◆ **EXERCISE AIM**:
Your job is to set down the stretch of entries that opens with the line containing "Screen dimensions: 690x325" and closes with the line containing "457x185 pixels.". Keep both end lines, copy each exactly, and add nothing.

◆ **RECORDS SHOWN**:
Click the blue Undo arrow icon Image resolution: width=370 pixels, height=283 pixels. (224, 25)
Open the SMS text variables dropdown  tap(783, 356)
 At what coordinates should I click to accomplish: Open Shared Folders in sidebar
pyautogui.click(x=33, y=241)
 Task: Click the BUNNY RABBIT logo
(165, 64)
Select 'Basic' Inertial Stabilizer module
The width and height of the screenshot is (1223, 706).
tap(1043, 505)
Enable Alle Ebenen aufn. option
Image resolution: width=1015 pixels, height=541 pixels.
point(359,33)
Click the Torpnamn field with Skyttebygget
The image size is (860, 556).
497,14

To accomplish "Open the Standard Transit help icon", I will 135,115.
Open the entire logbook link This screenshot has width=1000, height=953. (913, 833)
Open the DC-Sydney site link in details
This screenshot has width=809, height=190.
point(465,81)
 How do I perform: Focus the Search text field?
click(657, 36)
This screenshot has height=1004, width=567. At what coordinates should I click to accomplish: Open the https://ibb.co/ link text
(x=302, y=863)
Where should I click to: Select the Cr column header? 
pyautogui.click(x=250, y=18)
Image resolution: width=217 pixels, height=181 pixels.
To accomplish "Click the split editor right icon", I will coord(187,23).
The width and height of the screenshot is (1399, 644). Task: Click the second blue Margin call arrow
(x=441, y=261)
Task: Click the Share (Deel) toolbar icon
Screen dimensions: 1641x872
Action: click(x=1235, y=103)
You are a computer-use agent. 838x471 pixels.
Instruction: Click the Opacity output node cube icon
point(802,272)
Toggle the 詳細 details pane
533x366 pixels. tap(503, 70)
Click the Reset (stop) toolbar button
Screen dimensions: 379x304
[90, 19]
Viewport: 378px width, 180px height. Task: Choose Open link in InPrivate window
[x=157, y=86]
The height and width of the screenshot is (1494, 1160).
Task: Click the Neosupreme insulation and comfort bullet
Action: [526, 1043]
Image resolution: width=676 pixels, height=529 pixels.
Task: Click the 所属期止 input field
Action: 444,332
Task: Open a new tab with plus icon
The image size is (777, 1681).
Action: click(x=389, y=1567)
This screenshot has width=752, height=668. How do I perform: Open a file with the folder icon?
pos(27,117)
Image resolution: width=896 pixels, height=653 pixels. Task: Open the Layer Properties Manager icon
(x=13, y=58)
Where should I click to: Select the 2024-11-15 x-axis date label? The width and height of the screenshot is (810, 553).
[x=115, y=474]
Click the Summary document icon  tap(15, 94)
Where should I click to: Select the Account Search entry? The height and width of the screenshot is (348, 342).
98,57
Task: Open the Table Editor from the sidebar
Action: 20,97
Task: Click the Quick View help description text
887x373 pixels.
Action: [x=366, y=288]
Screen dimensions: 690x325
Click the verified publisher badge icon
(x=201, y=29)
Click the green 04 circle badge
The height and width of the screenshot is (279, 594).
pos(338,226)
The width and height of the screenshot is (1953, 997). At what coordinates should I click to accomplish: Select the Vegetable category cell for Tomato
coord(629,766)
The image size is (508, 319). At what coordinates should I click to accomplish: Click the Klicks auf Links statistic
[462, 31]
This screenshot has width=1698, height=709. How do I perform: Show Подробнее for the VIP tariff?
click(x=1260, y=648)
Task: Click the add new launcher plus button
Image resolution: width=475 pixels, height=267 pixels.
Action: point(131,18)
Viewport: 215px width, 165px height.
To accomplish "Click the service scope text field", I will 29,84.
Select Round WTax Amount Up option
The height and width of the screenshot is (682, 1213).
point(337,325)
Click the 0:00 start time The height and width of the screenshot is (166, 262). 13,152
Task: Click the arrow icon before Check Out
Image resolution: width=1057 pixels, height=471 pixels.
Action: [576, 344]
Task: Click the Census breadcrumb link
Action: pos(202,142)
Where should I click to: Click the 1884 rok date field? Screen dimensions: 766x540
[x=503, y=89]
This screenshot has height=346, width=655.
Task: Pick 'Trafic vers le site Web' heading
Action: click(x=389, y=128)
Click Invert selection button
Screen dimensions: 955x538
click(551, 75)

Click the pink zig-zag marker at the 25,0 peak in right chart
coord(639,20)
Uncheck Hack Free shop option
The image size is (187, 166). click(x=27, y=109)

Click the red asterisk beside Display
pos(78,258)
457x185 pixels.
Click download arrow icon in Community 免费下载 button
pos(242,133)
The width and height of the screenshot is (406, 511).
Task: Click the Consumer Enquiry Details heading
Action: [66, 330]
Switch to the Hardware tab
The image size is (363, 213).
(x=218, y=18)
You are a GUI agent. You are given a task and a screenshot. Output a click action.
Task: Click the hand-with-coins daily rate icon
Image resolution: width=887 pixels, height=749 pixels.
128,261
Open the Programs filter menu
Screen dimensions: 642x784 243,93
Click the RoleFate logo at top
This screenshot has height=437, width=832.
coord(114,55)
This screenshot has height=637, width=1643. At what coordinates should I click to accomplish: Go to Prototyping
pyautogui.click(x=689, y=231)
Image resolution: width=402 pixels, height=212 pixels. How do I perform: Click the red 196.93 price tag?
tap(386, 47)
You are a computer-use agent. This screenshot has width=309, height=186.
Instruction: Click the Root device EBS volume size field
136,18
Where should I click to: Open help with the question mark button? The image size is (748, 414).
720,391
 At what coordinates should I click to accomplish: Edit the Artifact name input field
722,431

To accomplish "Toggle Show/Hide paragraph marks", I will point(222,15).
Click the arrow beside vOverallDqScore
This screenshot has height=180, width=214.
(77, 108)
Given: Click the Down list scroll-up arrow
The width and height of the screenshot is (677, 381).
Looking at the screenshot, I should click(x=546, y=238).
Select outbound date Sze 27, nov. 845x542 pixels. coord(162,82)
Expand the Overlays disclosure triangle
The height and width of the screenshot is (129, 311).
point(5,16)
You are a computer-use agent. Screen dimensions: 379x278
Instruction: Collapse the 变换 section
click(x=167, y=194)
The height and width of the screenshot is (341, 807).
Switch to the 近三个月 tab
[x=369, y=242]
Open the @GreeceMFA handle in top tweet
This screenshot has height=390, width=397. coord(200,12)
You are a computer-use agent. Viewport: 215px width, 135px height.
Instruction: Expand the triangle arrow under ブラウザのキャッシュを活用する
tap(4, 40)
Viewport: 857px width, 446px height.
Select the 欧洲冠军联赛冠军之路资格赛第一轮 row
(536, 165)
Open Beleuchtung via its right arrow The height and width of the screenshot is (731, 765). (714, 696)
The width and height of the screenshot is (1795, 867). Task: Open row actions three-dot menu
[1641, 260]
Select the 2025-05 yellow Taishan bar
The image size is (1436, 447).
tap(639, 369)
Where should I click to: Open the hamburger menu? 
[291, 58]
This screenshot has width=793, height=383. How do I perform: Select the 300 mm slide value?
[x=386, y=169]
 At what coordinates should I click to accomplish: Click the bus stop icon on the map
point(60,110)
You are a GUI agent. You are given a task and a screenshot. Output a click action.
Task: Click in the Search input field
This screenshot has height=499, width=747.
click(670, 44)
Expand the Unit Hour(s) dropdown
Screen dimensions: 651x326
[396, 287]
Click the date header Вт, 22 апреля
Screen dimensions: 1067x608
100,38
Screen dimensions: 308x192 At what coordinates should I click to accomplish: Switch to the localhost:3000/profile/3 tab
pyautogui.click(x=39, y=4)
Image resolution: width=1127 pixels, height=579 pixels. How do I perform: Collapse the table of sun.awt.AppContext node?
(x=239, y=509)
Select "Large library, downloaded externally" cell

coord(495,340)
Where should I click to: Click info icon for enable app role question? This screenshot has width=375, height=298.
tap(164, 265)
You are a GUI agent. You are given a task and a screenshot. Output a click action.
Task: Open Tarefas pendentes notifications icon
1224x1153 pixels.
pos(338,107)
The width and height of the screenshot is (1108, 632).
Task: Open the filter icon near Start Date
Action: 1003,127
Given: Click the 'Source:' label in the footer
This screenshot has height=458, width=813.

◆ **ANSWER TO THE EXERCISE**:
Screen dimensions: 690x325
Click the verified publisher badge icon
(x=201, y=29)
Click the green 04 circle badge
The height and width of the screenshot is (279, 594).
pos(338,226)
The width and height of the screenshot is (1953, 997). At what coordinates should I click to accomplish: Select the Vegetable category cell for Tomato
coord(629,766)
The image size is (508, 319). At what coordinates should I click to accomplish: Click the Klicks auf Links statistic
[462, 31]
This screenshot has width=1698, height=709. How do I perform: Show Подробнее for the VIP tariff?
click(x=1260, y=648)
Task: Click the add new launcher plus button
Image resolution: width=475 pixels, height=267 pixels.
Action: point(131,18)
Viewport: 215px width, 165px height.
To accomplish "Click the service scope text field", I will 29,84.
Select Round WTax Amount Up option
The height and width of the screenshot is (682, 1213).
point(337,325)
Click the 0:00 start time The height and width of the screenshot is (166, 262). 13,152
Task: Click the arrow icon before Check Out
Image resolution: width=1057 pixels, height=471 pixels.
Action: [576, 344]
Task: Click the Census breadcrumb link
Action: pos(202,142)
Where should I click to: Click the 1884 rok date field? Screen dimensions: 766x540
[x=503, y=89]
This screenshot has height=346, width=655.
Task: Pick 'Trafic vers le site Web' heading
Action: click(x=389, y=128)
Click Invert selection button
Screen dimensions: 955x538
click(551, 75)

Click the pink zig-zag marker at the 25,0 peak in right chart
coord(639,20)
Uncheck Hack Free shop option
The image size is (187, 166). click(x=27, y=109)

Click the red asterisk beside Display
pos(78,258)
457x185 pixels.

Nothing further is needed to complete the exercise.